|Written by Administrator|
|Sunday, 25 May 2008|
Henningsen House, 2000
Modern log houses originated some 80 years ago, when Bruce Ward, a Houlton, Maine telegraph pole dealer, built a log cabin kit for himself from surplus cedar poles. Soon friends and neighbors were asking him for cabin kits too. The company he founded, Ward Cedar Log Homes, grew rapidly and today they still manufacture log homes and cabins in the same northern Maine town.
The idea for this contemporary log house was born when Tom and Jayne Henningsen (the original, and current, owners) decided to build a garage large enough to accommodate their Recreational Vehicle.

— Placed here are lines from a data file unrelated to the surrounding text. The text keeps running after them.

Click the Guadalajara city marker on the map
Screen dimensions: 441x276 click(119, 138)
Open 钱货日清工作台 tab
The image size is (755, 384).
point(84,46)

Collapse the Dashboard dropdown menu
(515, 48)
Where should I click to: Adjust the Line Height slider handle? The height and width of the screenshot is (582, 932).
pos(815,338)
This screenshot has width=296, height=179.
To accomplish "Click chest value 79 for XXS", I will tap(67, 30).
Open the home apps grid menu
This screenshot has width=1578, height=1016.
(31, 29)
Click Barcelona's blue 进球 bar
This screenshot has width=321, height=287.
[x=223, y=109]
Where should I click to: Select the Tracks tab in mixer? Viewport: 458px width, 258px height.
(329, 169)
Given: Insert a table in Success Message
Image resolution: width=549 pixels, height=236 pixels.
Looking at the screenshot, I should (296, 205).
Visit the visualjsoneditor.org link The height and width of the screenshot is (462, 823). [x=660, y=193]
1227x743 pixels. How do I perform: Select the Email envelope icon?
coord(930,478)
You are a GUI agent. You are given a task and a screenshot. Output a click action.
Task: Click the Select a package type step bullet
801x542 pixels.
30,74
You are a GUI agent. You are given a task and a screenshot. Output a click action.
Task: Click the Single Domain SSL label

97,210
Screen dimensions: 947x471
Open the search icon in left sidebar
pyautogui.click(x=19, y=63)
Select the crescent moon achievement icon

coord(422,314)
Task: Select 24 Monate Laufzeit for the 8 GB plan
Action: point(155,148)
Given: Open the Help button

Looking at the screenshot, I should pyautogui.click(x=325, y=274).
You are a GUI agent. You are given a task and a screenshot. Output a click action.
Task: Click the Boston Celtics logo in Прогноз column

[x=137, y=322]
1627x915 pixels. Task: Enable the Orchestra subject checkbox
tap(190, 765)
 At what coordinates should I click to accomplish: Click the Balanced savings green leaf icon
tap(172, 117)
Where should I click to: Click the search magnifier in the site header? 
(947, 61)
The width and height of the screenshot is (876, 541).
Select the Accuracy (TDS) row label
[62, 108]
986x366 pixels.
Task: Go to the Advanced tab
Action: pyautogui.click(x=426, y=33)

The structure was to be built using an innovative polysteel system, a technique that employed styrofoam forms that could be interlocked (much like Lego Blocks) to form the walls. Once assembled by Integrity Construction of Murrysville, concrete was poured into the hollow walls, which became well insulated by their sandwiching styrofoam sheets. The exterior was then sheathed in mortar and faux stone.
As they planned the construction, the Henningsen’s quickly saw that the site they had in mind would be ideal for a house, and so began to plan for a log house to be built as a second floor on top of what would then become a spacious garage/basement. They chose a design from the Ward Company’s plan book – the Sedona, which was modified to the family’s specifications. The component parts were then shipped from the factory to the site on Logan’s Ferry Road, where the Katinsky Construction Company of Trafford built the house in 2000.
Today the house stands on a rise overlooking a beautifully landscaped setting. Far from the primitive log cabins of pioneer days, this contemporary home features a modern kitchen, baths, lighting and an energy-efficient heating system. Yet like those early houses, this home continues to take advantage of the natural insulating features of its cedar wood logs which, in this design, are stacked and screwed together. The interior is spacious and airy and continues the rustic motif by leaving exposed the beam and truss construction, and making extensive use of finely crafted pine boards and paneling.
This log house is an excellent example of a modern construction style that has its roots in the 18th century.